Management mentioned that they are still able to maintain a premium price point for their product, due to customers still wanting “the best video service.” I hope to see more discussions like this given that I expect a multiple re-rating to be a big driver of shareholder returns over the long term, with management needing to convince Wall Street of the recurring nature of the business.
While ZM stock certainly isn’t behaving like it, it is notable that it technically is deserving of being considered an “AI play.” The company has rolled out AI capabilities, including the ability to record summaries of video meetings.
Wall Street has lacked enthusiasm for ZM stock ever since the pandemic peak. This is evident in the stock’s low valuation, trading at just 11.4x this year’s earnings estimates.
It is curious to note that Wall Street consensus estimates still expect the company to generate solid single-digit top-line growth moving forward. Consensus estimates are calling for net margins to deteriorate moving forward.
While it is hard to disagree with the conservative top-line outlook, I find that profitability piece to be too pessimistic. This is a company that generated a 33% GAAP net margin during the pandemic, and gross margins remain high at around 80%. I expect the company to achieve 35% net margins over the long term, if not much higher. I see 20x earnings as an appropriate multiple for a business with net cash, highly recurring revenues, and a low single-digit top-line growth rate. That would place my fair value target at around 7x sales, implying strong multiple expansion potential. There is not any imminently visible catalyst towards driving that re-rating, as it is unclear what it will take to get Wall Street to appreciate the recurring rent-like nature of the revenue base. But perhaps if ZM can start showing operating leverage again, then that may help drive this anticipated re-rating as well as increase the earnings component in the annual return potential. I note that any move to put the 40% net cash position towards accelerated share repurchases might prove to be an important catalyst as well.

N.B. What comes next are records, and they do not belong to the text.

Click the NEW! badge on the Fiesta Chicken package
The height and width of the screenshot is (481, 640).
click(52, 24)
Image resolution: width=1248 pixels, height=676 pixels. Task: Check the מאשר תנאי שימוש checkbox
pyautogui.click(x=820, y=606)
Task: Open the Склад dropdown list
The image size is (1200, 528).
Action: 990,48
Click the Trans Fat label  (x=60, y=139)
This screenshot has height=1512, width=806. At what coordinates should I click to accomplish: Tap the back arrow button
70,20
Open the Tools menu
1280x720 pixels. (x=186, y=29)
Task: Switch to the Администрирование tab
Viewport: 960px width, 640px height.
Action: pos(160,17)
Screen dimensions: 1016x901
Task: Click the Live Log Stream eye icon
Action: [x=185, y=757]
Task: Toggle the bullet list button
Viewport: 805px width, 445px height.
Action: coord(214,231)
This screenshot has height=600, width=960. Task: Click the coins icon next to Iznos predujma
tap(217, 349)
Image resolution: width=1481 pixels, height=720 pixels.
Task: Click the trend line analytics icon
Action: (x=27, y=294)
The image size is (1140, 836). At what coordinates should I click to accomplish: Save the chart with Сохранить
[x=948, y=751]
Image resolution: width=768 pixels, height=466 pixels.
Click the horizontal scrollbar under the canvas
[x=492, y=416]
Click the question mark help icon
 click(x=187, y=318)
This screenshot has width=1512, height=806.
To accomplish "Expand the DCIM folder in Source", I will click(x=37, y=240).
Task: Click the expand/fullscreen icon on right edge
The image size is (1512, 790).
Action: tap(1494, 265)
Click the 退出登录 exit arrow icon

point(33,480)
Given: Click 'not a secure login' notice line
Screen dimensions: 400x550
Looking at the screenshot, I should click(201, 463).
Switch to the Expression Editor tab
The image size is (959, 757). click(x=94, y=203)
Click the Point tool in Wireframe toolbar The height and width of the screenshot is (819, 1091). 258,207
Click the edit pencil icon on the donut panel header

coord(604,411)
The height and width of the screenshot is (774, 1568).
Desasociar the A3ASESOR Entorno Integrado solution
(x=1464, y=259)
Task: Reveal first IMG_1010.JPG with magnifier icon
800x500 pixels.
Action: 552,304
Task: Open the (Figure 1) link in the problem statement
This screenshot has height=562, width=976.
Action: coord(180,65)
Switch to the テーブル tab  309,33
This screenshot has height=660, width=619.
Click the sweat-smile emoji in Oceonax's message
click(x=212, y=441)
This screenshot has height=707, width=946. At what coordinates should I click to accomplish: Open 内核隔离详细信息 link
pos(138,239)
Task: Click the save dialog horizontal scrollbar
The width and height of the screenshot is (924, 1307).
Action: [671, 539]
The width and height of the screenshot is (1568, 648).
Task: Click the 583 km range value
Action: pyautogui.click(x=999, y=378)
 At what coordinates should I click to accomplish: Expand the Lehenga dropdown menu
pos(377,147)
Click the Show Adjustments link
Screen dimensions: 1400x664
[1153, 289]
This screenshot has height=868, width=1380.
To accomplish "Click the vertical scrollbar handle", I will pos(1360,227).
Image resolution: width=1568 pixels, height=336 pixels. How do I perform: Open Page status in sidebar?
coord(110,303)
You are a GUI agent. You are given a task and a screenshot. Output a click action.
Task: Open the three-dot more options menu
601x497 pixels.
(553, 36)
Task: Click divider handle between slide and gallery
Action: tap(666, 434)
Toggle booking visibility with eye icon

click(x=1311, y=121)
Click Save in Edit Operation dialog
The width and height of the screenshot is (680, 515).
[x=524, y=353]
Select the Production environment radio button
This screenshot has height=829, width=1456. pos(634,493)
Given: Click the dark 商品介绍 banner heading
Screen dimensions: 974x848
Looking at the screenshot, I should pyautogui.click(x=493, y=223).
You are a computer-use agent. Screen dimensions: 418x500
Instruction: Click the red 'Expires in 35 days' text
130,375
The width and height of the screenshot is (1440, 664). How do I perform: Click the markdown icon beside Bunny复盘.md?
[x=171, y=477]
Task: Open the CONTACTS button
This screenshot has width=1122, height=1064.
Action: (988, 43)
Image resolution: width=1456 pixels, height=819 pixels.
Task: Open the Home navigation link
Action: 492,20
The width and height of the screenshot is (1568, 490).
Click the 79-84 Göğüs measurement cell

I view ZM as having a technologically superior product to Microsoft (MSFT) Teams, but that point might not matter, as customers may find MSFT’s product to be at least “good enough” as there is the convenience of consolidating multiple IT products with one vendor. It is also possible that generative AI or simply time enables MSFT to close the gap on the technological difference, which might increases the churn rate even among enterprise customers. It is possible that ZM sees margins contract due to competition. It is possible that top-line growth rates eventually turn negative if the video conferencing growth story falters or if competition heats up.
ZM is representative of the kind of name I am looking for nowadays: some secular top-line growth, net cash on the balance sheet, and (ideally) very low valuation. The company’s low revenue growth rate may hold back the stock in the near term, but eventually, I see the stock re-rating as Wall Street comes to appreciate a recurring, cash flowing business. I like the margin of safety between the low valuation, high cash flow generation, and 40% net cash position. I am upgrading the stock to strong buy.